**The input**
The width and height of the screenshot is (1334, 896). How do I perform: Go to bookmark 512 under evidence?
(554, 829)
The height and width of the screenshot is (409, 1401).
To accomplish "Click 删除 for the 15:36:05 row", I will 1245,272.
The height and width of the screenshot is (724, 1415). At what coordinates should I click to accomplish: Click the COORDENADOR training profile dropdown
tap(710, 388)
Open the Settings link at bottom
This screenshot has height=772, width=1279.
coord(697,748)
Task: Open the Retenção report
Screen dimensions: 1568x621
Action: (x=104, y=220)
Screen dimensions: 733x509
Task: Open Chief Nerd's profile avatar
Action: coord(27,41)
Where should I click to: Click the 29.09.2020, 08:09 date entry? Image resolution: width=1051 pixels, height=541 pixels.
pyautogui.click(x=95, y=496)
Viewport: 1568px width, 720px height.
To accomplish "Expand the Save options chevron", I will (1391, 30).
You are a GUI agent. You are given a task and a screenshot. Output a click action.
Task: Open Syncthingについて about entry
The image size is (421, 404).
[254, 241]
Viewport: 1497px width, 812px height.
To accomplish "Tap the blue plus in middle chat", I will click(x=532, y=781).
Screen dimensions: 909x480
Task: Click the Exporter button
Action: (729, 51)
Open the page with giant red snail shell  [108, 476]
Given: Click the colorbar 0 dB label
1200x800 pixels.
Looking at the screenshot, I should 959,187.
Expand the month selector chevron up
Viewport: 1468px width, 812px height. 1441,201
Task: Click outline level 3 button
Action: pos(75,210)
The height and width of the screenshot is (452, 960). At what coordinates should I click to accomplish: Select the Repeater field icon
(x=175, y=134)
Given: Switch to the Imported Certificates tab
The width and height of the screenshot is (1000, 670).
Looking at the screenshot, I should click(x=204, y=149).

**What the exercise asks**
Give back the records word for word. Start at the first line, end at the line containing "Given: Switch to", and include both.

**Result for this exercise**
The width and height of the screenshot is (1334, 896). How do I perform: Go to bookmark 512 under evidence?
(554, 829)
The height and width of the screenshot is (409, 1401).
To accomplish "Click 删除 for the 15:36:05 row", I will 1245,272.
The height and width of the screenshot is (724, 1415). At what coordinates should I click to accomplish: Click the COORDENADOR training profile dropdown
tap(710, 388)
Open the Settings link at bottom
This screenshot has height=772, width=1279.
coord(697,748)
Task: Open the Retenção report
Screen dimensions: 1568x621
Action: (x=104, y=220)
Screen dimensions: 733x509
Task: Open Chief Nerd's profile avatar
Action: coord(27,41)
Where should I click to: Click the 29.09.2020, 08:09 date entry? Image resolution: width=1051 pixels, height=541 pixels.
pyautogui.click(x=95, y=496)
Viewport: 1568px width, 720px height.
To accomplish "Expand the Save options chevron", I will (1391, 30).
You are a GUI agent. You are given a task and a screenshot. Output a click action.
Task: Open Syncthingについて about entry
The image size is (421, 404).
[254, 241]
Viewport: 1497px width, 812px height.
To accomplish "Tap the blue plus in middle chat", I will click(x=532, y=781).
Screen dimensions: 909x480
Task: Click the Exporter button
Action: (729, 51)
Open the page with giant red snail shell  [108, 476]
Given: Click the colorbar 0 dB label
1200x800 pixels.
Looking at the screenshot, I should 959,187.
Expand the month selector chevron up
Viewport: 1468px width, 812px height. 1441,201
Task: Click outline level 3 button
Action: pos(75,210)
The height and width of the screenshot is (452, 960). At what coordinates should I click to accomplish: Select the Repeater field icon
(x=175, y=134)
Given: Switch to the Imported Certificates tab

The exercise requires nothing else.